AI Agents from Scratch Part 4: Human-in-the-Loop Validation (Research Report Generator)

Previously in This Series

We’ve built tools and memory. Our agent can search the web, extract content, and remember what it’s done.

But here’s the scary part: it runs autonomously.

What if it searches for the wrong things? What if it extracts incorrect facts? What if the final report misrepresents the sources? Today, we add the guardrails.

The Series:

Understanding the ReAct Pattern
Building the Tool System
State Management & Memory Architecture
Human-in-the-Loop Validation (You are here)
The Agent Core & Loop
Complete Agent & Best Practices

Why Autonomous Agents Are Dangerous

Without oversight, agents can:

Go down rabbit holes — Wasting time and tokens on irrelevant tangents
Compound errors — A wrong assumption early ruins everything downstream
Lose user trust — If users can’t see or influence the process, they won’t rely on it

The solution: Human-in-the-Loop (HITL) checkpoints.

Checkpoint Comparison

Without human checkpoints, autonomous agents risk going off-track with no opportunity for course correction.

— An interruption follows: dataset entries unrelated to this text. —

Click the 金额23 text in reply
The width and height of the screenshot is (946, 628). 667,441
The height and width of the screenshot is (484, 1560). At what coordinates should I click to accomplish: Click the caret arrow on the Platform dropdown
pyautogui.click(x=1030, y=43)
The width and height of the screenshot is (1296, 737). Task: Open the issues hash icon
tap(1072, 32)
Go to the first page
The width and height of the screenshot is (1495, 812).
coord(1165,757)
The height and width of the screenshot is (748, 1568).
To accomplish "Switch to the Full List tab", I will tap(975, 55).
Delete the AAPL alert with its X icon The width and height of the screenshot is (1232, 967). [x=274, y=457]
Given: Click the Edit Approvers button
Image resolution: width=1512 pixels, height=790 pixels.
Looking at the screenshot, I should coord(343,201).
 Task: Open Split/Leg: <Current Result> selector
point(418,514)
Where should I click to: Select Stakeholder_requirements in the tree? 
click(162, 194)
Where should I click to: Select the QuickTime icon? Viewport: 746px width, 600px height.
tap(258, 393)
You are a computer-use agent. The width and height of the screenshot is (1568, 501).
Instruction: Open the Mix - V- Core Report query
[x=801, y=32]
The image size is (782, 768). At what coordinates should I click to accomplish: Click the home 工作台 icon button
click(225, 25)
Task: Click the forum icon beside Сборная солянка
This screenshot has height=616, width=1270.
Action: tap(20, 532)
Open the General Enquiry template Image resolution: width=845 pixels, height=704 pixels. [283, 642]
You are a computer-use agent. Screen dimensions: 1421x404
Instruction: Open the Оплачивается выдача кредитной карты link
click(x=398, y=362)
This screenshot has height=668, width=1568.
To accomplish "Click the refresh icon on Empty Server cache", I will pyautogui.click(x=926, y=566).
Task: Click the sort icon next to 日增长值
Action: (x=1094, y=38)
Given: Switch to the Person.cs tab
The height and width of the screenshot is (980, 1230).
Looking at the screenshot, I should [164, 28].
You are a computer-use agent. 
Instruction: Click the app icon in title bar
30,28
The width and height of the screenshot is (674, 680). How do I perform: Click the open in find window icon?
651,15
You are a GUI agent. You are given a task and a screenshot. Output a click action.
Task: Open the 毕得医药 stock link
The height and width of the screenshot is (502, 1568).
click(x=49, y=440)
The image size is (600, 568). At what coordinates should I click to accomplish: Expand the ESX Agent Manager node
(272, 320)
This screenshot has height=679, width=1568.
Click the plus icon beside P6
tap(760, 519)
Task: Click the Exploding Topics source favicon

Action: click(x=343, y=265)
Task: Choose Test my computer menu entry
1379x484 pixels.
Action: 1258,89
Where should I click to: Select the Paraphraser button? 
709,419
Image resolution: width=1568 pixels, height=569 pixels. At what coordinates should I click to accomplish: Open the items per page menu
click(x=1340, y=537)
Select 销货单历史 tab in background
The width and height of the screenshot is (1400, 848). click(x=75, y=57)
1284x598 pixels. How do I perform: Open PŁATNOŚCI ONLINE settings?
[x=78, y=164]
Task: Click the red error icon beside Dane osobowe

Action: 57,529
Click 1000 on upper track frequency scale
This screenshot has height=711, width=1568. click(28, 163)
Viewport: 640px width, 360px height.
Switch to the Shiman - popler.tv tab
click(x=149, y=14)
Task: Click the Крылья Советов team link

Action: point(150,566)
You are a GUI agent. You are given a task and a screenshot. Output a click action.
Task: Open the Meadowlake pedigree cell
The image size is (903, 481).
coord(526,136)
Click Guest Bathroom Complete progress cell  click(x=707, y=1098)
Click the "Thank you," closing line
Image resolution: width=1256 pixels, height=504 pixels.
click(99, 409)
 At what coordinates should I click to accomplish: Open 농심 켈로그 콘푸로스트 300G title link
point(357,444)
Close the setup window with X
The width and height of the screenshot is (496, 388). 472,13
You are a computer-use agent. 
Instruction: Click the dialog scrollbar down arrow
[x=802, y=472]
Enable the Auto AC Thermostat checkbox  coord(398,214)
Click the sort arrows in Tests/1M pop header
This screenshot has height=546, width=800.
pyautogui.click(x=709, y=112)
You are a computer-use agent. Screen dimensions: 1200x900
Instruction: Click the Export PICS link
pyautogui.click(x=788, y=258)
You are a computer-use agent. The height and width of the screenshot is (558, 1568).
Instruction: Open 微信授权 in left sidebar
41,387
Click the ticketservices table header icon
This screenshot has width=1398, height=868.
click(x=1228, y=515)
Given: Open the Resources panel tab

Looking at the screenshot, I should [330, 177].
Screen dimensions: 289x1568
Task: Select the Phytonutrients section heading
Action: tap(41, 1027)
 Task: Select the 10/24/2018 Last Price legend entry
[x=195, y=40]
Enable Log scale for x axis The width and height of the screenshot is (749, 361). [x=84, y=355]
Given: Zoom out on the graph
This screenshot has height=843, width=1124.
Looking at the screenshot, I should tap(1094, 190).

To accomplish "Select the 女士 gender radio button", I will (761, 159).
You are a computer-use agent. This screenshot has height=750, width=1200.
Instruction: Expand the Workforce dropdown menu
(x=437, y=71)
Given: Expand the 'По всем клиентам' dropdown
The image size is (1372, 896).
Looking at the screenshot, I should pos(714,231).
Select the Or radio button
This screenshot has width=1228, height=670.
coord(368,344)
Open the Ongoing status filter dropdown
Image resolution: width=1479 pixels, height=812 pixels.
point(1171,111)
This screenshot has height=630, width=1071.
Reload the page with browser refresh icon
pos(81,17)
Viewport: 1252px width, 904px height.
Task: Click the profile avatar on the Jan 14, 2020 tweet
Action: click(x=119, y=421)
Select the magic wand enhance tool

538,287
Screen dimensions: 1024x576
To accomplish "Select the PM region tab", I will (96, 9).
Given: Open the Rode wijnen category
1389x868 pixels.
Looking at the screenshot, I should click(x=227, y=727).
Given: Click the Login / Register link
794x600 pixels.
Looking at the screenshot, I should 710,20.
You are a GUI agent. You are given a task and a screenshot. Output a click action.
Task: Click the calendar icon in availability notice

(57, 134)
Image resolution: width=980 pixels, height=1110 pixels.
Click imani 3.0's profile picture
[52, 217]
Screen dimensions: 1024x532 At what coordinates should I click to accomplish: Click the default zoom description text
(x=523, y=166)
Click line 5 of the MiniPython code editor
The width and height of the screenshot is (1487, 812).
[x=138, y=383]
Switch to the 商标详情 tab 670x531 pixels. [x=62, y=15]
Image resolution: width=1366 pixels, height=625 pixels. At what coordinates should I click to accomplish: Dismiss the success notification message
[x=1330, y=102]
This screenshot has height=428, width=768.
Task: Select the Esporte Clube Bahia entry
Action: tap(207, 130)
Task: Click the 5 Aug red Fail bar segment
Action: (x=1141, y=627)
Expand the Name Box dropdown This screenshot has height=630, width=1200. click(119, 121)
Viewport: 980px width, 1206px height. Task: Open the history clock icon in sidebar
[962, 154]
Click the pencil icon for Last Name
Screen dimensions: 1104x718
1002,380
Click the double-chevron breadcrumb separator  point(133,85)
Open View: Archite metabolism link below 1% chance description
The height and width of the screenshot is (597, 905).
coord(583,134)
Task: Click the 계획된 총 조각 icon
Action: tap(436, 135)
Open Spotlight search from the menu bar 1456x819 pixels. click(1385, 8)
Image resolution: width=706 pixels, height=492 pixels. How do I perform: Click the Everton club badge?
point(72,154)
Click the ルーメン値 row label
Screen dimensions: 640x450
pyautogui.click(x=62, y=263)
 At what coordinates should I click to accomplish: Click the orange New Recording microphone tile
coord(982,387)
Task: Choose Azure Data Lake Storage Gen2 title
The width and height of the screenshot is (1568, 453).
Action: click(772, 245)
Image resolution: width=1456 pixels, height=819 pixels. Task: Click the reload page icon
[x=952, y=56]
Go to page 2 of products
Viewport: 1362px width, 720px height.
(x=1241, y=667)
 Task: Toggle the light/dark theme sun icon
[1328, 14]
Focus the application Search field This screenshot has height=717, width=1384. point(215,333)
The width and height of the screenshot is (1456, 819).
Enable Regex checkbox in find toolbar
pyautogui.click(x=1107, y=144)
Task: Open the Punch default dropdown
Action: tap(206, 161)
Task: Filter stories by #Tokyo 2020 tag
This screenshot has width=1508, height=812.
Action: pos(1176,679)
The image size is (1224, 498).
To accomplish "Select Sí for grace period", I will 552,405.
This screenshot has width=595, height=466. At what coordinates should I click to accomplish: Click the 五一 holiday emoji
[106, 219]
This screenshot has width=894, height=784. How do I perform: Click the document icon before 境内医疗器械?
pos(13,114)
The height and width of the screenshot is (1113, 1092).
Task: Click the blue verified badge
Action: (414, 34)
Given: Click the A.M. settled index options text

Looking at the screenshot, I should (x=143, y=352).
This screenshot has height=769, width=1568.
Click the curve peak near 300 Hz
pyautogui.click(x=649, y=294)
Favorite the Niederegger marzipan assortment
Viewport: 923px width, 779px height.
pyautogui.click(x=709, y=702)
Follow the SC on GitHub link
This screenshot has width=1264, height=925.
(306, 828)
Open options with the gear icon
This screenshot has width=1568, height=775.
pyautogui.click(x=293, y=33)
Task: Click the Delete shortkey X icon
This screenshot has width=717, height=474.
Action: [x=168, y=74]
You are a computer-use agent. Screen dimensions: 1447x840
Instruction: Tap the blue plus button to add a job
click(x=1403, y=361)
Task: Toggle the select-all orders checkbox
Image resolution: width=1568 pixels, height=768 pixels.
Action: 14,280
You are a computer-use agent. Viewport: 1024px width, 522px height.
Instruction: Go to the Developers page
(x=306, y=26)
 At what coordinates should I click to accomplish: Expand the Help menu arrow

When a user requests research on AI in healthcare, an unchecked agent might misinterpret the request and spend valuable time researching the wrong topic, delivering a lengthy report on an unrelated subject like AI in gaming. This wastes computational resources and frustrates users who have no visibility or control over the process.

With checkpoints strategically placed throughout the workflow, users maintain oversight at critical decision points. When the agent proposes its research plan, the user can immediately catch misunderstandings and provide corrections. This human-in-the-loop validation ensures the agent stays aligned with user intent, prevents costly mistakes from compounding, and builds trust through transparency and control.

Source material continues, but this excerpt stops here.